Doubling a country’s annual production of crude oil will increase the size of its total external debt by 43 percent as a share of its GDP, the report concludes, as well as increase debt service burden by 31 percent. For a country like Nigeria, which plans to increase oil production by 160 percent, this means a rise in external debt of $21 billion by 2010. In addition, a World Bank program designed to increase private investment in the oil industry of developing countries, was found to lead to debt levels (debt-GDP ratios) in those countries that are 19 percent higher than those countries that did not undergo this form of structural adjustment.

The World Bank estimates that 80 percent of revenues from Nigeria's oil industry accrue to only one percent of the population.

The relationship between debt and oil is due to the interplay of a number of factors. Increased oil revenues push oil-exporting countries to increase their spending dramatically in anticipation of continued export earnings. Higher oil revenues also improve the international credit ratings of oil-exporting countries, giving them access to vast amounts of capital at relatively low interest rates.

Debt also rises because of unwise fiscal policies and the volatility of the oil market, the report found. The study cites the examples of leading oil producers that are still saddled with huge debts, like Venezuela, Indonesia, the Republic of Congo, Mexico and Ecuador.
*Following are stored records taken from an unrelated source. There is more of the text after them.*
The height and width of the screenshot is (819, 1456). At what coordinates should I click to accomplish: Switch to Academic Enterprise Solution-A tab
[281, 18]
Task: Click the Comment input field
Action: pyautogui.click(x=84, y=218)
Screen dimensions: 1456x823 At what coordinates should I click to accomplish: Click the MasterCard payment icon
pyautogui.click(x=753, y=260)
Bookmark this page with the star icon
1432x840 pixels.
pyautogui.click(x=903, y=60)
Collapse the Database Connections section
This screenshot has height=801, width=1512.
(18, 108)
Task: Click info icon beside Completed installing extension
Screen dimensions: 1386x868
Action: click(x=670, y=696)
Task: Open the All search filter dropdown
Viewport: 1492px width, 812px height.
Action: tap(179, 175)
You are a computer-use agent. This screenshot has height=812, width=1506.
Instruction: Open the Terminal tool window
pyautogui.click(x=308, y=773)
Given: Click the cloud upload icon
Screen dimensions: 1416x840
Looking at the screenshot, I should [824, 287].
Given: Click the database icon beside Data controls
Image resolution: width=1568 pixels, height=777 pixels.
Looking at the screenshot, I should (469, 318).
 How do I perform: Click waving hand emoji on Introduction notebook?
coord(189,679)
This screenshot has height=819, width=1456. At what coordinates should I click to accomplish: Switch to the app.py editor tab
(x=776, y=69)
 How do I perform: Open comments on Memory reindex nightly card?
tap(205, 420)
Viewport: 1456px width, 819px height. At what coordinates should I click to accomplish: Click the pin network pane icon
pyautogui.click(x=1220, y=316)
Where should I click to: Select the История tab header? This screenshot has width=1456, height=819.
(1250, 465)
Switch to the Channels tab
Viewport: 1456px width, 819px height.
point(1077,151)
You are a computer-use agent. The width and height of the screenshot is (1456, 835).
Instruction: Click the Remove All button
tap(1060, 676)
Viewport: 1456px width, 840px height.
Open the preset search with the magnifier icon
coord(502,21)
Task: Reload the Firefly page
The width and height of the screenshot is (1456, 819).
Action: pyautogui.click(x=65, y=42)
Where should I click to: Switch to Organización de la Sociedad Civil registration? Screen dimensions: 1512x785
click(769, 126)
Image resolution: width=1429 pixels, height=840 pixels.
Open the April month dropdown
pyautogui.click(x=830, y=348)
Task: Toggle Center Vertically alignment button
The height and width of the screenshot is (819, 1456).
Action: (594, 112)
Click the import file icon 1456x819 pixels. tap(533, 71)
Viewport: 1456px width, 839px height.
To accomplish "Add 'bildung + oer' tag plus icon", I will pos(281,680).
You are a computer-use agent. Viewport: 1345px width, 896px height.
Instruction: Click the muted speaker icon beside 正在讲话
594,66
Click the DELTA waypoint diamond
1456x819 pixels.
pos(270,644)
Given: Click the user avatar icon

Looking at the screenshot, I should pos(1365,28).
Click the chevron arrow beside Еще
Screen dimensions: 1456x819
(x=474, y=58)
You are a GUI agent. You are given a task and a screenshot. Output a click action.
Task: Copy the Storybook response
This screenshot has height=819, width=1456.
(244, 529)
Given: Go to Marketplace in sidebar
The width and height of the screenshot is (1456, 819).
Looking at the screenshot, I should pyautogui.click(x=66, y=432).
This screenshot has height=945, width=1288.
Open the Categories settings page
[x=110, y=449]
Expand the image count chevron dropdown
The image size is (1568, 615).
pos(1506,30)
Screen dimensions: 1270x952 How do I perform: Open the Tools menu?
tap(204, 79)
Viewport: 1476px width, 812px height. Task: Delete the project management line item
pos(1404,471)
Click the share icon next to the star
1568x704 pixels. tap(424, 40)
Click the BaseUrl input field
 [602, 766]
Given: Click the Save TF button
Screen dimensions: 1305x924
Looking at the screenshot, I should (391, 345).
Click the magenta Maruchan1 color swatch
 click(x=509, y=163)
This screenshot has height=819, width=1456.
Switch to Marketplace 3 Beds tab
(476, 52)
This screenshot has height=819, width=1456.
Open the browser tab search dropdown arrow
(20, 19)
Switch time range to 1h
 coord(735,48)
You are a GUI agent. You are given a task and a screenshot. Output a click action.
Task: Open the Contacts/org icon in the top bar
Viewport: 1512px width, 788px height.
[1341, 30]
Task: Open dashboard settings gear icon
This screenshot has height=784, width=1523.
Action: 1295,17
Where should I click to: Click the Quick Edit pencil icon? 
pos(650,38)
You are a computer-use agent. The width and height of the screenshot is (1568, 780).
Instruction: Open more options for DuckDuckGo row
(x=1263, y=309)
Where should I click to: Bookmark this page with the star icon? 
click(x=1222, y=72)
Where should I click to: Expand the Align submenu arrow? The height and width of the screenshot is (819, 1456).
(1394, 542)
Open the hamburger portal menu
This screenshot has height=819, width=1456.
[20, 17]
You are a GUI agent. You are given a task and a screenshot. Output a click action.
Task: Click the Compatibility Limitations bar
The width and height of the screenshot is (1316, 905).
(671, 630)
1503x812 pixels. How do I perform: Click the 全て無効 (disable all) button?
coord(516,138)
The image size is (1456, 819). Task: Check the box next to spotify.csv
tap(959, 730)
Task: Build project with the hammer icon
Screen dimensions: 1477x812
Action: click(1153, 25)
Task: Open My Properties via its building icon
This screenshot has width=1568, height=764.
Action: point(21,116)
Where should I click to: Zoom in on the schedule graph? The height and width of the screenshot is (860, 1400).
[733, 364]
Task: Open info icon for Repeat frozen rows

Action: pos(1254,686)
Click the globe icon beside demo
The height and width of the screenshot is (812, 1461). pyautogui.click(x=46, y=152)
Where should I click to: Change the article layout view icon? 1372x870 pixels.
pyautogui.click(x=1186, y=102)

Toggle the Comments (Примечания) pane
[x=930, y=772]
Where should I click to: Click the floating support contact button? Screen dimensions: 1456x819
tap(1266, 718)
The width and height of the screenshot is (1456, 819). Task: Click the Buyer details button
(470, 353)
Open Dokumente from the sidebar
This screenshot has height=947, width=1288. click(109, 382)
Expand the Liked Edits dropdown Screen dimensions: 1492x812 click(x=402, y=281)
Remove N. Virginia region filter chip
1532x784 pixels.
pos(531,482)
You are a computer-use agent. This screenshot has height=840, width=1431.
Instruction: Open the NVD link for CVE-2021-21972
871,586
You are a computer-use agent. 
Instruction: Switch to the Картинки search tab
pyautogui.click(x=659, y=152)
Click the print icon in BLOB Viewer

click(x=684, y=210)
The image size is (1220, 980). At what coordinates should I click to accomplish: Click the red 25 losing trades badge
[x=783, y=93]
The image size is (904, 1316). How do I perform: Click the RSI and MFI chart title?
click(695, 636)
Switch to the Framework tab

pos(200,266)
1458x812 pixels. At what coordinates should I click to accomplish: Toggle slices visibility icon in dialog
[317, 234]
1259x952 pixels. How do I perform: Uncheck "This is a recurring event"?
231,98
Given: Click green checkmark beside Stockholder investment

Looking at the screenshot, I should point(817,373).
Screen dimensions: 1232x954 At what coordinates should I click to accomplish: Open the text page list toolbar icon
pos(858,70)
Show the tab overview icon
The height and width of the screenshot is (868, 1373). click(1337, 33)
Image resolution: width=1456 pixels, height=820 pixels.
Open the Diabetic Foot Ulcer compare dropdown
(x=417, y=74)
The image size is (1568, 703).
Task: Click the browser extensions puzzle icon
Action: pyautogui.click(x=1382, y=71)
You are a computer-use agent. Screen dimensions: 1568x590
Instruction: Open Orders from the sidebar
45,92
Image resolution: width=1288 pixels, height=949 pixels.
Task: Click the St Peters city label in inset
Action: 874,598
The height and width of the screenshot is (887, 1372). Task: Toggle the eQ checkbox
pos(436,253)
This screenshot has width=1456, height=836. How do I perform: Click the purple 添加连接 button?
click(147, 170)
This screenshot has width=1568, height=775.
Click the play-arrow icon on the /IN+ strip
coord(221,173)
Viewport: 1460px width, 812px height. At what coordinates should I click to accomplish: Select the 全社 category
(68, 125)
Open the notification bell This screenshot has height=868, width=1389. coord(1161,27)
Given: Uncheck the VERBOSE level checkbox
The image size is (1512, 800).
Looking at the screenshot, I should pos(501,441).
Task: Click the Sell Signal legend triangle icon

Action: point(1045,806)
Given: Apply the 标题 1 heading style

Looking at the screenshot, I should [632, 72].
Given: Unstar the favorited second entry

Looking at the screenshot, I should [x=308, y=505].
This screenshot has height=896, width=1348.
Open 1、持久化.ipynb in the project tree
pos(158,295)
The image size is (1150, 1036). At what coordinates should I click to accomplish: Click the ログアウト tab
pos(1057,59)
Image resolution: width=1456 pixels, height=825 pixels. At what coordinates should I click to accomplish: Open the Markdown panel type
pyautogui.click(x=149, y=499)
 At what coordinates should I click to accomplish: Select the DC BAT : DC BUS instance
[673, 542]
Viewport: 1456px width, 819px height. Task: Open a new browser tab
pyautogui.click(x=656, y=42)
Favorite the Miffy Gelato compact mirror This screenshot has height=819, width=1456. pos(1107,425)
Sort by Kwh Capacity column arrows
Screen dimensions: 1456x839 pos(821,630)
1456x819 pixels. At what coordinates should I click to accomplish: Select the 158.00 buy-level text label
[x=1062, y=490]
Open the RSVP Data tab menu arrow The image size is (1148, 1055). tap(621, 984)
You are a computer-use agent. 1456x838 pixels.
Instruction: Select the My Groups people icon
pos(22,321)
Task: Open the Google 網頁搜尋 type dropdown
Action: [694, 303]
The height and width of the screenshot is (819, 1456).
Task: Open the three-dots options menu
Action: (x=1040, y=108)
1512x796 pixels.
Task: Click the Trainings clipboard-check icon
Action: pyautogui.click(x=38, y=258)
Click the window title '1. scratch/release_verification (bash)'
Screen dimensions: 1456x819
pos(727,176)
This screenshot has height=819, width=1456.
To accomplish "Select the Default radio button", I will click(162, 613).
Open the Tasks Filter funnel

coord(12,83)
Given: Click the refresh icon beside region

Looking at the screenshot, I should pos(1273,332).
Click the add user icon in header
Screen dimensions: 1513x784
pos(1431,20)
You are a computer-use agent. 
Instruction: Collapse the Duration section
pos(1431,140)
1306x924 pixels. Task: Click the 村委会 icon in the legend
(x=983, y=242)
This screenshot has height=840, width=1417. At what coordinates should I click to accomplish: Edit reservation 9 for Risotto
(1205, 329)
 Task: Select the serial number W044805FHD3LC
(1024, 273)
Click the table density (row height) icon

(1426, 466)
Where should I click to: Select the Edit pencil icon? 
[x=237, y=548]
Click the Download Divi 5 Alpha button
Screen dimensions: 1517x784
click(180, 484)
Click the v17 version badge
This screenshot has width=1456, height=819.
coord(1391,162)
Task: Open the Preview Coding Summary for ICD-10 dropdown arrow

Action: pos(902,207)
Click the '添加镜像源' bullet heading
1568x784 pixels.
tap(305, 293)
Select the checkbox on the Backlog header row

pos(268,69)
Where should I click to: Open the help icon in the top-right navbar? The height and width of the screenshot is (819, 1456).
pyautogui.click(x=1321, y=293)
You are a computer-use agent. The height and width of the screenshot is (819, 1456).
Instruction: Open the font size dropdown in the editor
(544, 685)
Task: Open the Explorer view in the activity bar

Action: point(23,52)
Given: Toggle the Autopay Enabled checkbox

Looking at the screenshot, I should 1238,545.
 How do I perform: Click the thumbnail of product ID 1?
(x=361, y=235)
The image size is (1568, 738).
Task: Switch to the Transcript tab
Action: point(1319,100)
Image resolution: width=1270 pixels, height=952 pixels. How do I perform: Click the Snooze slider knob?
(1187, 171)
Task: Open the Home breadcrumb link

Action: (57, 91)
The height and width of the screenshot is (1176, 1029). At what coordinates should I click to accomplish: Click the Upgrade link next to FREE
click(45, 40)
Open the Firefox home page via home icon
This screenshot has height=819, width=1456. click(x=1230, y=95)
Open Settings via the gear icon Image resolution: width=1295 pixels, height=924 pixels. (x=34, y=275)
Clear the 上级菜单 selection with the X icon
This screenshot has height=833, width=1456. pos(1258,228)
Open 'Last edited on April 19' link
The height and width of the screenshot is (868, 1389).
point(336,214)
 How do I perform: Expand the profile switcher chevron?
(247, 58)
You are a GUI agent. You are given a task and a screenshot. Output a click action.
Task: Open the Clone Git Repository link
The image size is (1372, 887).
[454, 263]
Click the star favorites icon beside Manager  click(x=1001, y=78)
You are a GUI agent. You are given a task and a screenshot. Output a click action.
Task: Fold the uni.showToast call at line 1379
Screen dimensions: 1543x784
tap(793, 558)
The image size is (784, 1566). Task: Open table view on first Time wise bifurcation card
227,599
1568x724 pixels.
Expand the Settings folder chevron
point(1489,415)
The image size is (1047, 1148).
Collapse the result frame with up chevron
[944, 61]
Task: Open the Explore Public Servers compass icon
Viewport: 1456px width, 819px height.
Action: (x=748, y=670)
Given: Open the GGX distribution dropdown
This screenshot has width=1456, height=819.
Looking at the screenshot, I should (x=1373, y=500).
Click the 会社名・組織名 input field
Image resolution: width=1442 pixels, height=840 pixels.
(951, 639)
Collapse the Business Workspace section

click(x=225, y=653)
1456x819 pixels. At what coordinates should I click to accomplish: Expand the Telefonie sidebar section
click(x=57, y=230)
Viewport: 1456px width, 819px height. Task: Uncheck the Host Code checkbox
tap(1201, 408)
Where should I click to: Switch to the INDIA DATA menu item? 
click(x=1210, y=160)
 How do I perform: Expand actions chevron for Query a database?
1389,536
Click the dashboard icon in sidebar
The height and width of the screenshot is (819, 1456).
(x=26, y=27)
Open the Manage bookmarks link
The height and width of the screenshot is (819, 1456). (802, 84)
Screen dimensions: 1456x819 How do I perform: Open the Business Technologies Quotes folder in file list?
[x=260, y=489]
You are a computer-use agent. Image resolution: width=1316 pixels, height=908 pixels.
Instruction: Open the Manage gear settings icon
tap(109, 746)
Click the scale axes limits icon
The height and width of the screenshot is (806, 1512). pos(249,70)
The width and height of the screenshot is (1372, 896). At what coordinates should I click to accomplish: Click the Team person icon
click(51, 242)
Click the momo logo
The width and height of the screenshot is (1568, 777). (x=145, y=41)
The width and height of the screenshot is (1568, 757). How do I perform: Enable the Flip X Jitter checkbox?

"Once countries are in debt, the temptation to turn to oil as a means of digging oneself out of debt is great," says the report. "If the G-8 nations, and the world, want to seriously tackle climate change, poverty, and debt, its time to look deeply at the common thread between all of them: oil."

Petroleum emissions are responsible for slightly more than a third of all global greenhouse gases, and Africa and other developing regions are highly vulnerable to the impacts of a changing climate. The G-8’s energy strategy, however, is to increase oil development in developing countries. Already, global annual subsidies to the fossil fuel industry are estimated at between $20-235 billion. And the G-8 Finance Ministers in their June 11 communiqué committed themselves to the “elimination of impediments to private investment” in Africa. Oil and mineral extractive industries receive at least 60 percent of foreign direct investment in Africa—and much more in oil exporting countries.

“If Tony Blair and other G-8 leaders are serious about tackling global warming and debt in Africa, they need to be willing to end support for the common factor that causes both—oil,” said Steve Kretzmann, Director of Oil Change and co-author of the report.   “While we welcome debt relief for Nigeria, we’re concerned that their 160 percent projected increases in oil production virtually guarantees that they’ll be out of the frying pan and right back into the debt fire.”

The report’s key recommendations include: Ending Oil Aid; Increasing support for renewable energy and efficiency; and the immediate cancelation of 100 percent of the remaining multilateral and bilateral debt.